The rest is terrifying:
“The Americans raced Tuesday to contain a spreading insurgency” in Iraq, which we attacked because of faulty intelligence and a lack of proper debate. In fact, when the information we were getting didn’t build a strong enough case for attacking, the Bush administration set up its own office to correct the problem.
Yet in a nearby story the new, Bush-appointed chief of the Central Intelligence Agency is clearing out senior staff and advising his employees via memo that they are to “support the administration and its policies in our work ... As agency employees we do not identify with, support or champion opposition to the administration or its policies.”
And, back at the top of the page, “New Bush Cabinet Seen as Move For More Harmony and Control,” meaning the president doesn’t want an attorney general that goes too far or a secretary of state that doesn’t go far enough. He wants only support, consistent with his pride in not reading the news, insistence on keeping protesters so far away he cannot see or hear the protest and assumption of a mandate based on a bare majority of the country’s voters.
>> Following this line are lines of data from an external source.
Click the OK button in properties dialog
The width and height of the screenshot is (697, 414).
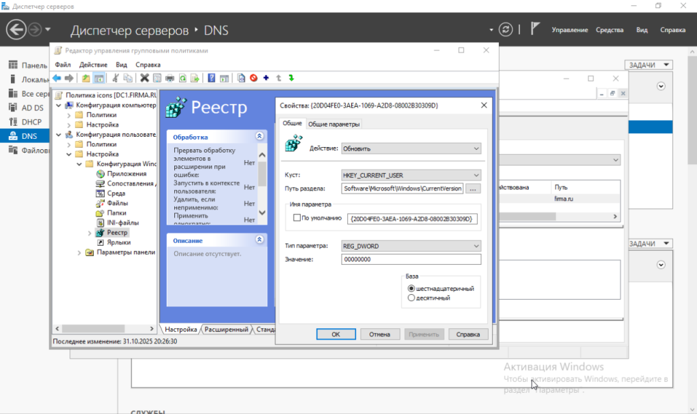[x=336, y=334]
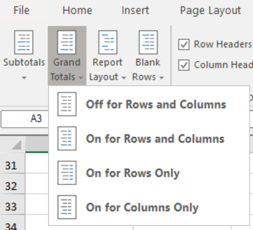Click the Blank Rows icon
Image resolution: width=253 pixels, height=230 pixels.
(148, 42)
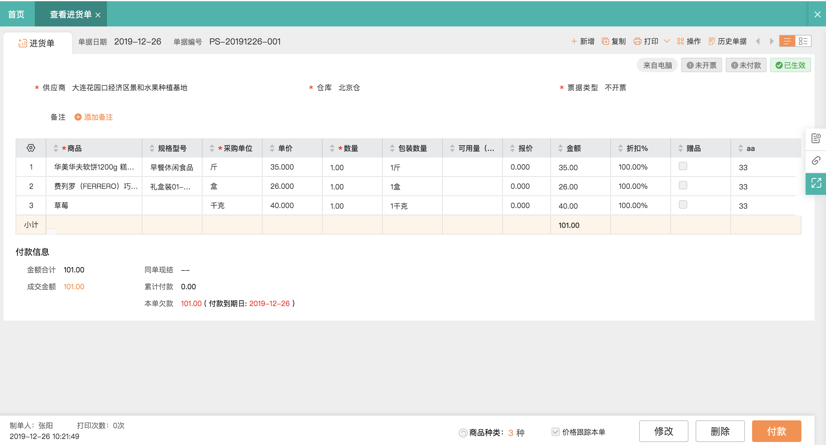Check the 赠品 checkbox for row 1

[x=683, y=166]
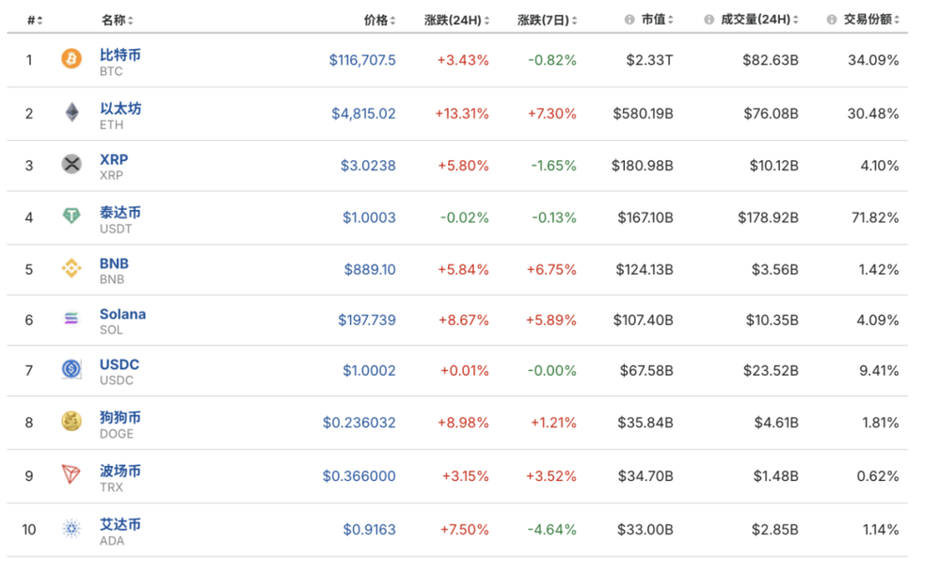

At the bottom is a story from Spring, Texas, where a school district that has never had a kidnapping has put in place an electronic watchdog system intended to keep its students from getting kidnapped. The kids carry electronic radio frequency identification tags that keep track of where they are. It doesn’t work very well yet, but that doesn’t keep “advocates of the technology [from seeing] broader possibilities, such as implanting RFID tags under the skin of children to avoid problems with lost or forgotten tags.” Right.
This is where we’re headed: War no matter what. Dissent isn’t welcome. And we’re watching you.